=== Task objective ===
Repeat the lines beginning at the one with "Select the Users node in tree" and running to the end of the material, keeping the first and last of them, exactly as they appear.

=== Source data ===
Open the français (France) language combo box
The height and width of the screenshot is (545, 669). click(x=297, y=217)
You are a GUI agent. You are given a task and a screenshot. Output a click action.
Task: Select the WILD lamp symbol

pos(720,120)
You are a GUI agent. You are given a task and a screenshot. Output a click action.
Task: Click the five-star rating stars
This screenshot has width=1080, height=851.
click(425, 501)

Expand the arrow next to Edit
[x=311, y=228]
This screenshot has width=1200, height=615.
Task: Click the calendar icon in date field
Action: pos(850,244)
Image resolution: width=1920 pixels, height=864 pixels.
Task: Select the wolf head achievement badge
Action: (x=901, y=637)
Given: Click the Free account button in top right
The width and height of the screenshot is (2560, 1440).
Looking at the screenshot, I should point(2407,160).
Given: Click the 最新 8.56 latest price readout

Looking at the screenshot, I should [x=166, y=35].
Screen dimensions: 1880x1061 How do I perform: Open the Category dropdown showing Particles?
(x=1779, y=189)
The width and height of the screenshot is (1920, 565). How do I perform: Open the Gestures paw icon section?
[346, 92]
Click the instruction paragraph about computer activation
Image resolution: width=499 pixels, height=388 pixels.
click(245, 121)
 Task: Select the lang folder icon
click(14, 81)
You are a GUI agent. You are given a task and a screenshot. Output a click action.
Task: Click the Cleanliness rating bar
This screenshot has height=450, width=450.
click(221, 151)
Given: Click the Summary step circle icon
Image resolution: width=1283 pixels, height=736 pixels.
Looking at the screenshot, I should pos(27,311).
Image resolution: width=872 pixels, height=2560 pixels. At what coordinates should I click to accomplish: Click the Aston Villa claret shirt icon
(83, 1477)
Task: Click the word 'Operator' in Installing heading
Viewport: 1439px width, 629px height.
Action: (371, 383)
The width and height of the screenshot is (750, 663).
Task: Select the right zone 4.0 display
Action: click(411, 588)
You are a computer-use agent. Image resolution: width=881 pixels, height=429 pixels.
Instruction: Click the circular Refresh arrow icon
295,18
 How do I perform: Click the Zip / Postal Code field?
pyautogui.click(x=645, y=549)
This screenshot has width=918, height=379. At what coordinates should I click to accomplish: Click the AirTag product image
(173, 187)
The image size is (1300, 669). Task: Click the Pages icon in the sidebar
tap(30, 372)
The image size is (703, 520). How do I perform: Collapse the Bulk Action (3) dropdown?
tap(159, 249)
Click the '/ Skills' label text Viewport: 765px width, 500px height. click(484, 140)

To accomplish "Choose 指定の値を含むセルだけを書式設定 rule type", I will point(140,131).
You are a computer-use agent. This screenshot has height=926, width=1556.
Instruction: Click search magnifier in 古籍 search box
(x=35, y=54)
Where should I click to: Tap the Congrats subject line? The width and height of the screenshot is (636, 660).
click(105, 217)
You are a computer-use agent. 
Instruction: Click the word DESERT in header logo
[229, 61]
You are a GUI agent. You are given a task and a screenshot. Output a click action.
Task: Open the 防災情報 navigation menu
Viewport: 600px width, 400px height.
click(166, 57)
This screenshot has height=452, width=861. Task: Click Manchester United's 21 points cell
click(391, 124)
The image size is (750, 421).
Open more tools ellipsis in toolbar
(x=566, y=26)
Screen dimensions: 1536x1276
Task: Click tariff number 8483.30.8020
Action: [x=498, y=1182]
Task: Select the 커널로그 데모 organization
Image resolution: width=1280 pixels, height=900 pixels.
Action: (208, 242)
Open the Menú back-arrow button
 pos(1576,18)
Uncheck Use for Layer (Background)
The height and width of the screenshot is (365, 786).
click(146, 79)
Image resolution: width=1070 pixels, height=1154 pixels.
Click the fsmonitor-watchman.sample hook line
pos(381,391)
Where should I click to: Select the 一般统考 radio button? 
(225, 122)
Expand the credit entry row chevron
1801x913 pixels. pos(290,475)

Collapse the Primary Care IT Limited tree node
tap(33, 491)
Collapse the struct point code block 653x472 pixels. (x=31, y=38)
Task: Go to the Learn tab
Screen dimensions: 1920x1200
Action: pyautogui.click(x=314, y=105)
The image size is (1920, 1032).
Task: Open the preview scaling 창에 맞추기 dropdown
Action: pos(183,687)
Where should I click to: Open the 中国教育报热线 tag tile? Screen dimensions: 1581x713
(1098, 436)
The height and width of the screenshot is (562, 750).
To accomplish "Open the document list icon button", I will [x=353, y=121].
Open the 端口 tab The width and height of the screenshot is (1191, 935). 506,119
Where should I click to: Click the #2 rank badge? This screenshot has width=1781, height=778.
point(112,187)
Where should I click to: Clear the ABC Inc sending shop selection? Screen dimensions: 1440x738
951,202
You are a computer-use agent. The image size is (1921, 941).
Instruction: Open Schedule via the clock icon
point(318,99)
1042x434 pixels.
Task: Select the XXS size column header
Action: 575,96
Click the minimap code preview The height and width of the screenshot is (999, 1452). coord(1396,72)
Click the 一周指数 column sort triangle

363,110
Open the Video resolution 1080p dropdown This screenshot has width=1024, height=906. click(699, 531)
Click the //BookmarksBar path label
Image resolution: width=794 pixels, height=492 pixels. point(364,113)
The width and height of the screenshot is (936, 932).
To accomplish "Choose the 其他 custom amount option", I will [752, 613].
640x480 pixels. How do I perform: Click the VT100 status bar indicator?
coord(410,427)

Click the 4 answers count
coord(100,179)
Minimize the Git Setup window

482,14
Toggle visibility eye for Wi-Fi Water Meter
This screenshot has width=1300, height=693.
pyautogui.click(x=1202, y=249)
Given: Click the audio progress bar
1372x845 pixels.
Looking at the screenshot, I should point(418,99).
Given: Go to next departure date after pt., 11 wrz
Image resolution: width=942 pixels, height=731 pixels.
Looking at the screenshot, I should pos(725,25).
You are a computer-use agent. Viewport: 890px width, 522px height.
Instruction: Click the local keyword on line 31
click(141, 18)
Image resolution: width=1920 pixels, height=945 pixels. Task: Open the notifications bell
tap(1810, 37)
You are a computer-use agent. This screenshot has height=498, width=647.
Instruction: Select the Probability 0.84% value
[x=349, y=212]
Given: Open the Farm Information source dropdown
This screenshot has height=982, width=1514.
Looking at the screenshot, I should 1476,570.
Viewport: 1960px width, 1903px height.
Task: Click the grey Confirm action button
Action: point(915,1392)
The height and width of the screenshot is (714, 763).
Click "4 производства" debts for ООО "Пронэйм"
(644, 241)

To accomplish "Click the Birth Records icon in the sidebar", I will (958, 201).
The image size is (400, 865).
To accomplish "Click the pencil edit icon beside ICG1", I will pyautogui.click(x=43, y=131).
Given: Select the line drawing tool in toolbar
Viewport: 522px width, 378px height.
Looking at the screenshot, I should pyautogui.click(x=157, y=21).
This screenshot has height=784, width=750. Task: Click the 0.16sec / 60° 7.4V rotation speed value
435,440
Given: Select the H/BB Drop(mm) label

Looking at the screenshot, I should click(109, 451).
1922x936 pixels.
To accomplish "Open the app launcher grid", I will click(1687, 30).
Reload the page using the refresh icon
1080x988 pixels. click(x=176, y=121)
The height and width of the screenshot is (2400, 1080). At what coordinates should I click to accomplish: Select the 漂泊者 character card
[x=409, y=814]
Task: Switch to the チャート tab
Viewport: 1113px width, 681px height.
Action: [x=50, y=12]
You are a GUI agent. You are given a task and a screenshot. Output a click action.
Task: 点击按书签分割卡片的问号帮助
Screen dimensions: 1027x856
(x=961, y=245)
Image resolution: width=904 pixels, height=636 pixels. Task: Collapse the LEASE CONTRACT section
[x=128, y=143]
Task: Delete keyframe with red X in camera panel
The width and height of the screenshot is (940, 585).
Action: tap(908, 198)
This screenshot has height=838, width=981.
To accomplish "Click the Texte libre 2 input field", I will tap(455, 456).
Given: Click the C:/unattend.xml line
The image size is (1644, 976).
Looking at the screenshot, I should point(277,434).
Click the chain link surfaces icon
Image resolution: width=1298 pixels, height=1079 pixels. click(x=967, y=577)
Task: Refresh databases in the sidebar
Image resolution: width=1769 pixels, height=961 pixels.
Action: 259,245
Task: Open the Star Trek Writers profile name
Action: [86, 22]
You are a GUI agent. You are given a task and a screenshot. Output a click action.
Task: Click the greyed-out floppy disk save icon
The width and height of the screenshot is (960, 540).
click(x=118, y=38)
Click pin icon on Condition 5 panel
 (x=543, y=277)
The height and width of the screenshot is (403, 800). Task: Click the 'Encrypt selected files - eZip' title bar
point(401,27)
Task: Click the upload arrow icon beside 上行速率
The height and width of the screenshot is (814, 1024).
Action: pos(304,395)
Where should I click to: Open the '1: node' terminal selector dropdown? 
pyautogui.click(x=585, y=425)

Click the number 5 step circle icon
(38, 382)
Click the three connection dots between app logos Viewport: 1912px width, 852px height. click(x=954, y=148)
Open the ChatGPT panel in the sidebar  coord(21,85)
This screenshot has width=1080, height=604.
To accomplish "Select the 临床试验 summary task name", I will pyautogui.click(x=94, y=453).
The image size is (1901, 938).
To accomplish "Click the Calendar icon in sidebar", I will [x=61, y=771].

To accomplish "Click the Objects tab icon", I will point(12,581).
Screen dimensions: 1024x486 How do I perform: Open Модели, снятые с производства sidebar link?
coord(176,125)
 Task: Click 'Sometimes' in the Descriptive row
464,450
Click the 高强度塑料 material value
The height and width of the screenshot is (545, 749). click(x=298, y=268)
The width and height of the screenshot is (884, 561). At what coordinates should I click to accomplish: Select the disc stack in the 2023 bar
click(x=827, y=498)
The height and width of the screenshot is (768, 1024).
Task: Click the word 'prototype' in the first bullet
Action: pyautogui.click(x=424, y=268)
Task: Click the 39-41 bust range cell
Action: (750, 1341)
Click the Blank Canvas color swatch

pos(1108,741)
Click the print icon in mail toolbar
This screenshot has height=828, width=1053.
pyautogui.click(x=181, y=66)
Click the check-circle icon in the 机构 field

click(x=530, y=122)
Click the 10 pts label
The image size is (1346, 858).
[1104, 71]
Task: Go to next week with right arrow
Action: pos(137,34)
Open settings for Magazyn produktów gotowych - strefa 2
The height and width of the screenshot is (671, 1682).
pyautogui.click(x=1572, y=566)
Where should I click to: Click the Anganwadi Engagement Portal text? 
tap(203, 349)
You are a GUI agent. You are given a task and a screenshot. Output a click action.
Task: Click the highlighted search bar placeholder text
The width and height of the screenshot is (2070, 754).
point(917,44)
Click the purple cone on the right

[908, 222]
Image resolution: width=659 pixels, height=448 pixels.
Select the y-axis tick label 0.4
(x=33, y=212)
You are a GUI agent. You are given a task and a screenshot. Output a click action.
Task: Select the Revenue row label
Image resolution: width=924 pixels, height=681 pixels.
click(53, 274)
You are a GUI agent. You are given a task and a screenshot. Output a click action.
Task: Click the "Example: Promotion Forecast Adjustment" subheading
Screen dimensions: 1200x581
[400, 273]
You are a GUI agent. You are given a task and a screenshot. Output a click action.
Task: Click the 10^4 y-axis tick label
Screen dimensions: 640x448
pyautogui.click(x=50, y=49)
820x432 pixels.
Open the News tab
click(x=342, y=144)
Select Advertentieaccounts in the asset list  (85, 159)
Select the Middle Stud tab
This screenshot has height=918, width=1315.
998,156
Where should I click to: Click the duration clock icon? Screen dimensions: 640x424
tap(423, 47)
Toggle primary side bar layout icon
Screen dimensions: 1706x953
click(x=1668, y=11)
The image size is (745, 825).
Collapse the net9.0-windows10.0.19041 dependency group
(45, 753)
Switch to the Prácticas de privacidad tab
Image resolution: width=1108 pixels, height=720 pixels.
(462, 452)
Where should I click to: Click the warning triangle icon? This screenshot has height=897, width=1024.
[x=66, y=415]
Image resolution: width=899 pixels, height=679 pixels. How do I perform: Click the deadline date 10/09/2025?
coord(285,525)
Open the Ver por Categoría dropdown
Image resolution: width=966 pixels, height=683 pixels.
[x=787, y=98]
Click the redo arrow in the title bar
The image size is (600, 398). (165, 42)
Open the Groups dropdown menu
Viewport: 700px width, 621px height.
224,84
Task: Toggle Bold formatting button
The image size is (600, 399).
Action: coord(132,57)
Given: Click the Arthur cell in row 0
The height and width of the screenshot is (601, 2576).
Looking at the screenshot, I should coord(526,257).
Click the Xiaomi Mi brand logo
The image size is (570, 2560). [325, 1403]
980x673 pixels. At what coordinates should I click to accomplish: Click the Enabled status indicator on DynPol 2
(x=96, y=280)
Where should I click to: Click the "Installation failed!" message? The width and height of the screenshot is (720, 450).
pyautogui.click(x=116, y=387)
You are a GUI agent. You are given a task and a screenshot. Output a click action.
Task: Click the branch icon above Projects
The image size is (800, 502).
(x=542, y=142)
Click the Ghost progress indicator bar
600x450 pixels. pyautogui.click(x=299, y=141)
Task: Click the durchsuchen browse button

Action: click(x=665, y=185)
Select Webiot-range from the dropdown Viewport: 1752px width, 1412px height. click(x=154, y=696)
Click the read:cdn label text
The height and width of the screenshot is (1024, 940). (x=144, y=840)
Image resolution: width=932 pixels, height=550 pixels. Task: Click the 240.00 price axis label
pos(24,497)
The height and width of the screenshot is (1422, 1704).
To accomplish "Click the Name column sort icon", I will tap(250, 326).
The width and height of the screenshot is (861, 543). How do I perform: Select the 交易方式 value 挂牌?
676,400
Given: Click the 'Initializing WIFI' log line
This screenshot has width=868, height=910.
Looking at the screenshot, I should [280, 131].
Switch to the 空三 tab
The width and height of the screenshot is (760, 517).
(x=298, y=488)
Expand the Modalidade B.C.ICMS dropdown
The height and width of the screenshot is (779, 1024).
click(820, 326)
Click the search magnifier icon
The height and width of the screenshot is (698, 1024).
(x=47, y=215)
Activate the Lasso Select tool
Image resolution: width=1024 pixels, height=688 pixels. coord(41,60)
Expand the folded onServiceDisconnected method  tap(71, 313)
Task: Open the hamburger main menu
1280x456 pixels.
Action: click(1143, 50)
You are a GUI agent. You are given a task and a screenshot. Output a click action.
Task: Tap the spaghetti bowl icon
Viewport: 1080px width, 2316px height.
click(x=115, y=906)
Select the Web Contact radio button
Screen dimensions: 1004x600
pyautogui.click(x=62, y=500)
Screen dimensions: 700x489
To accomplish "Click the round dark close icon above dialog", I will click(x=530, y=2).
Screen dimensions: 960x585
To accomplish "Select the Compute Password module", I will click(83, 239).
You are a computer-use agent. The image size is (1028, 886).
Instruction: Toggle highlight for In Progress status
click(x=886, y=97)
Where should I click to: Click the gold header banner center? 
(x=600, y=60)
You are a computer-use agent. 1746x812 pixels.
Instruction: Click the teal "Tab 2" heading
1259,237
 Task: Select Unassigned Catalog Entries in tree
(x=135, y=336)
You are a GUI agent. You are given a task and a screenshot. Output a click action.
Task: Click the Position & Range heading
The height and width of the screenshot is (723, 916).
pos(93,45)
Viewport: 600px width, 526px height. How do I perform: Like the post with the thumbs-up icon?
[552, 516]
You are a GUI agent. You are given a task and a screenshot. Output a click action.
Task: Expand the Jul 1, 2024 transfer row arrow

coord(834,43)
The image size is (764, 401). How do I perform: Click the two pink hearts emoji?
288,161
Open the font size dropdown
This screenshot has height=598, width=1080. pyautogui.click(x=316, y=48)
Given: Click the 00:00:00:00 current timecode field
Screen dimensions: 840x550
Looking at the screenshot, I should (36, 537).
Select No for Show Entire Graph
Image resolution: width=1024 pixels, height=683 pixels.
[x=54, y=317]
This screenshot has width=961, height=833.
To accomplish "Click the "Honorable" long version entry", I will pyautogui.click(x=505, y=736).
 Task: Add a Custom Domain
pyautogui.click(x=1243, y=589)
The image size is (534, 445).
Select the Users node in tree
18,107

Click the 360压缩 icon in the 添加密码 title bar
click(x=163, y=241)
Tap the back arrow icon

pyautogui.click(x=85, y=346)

=== Reply to the task ===
Select the Users node in tree
18,107

Click the 360压缩 icon in the 添加密码 title bar
click(x=163, y=241)
Tap the back arrow icon

pyautogui.click(x=85, y=346)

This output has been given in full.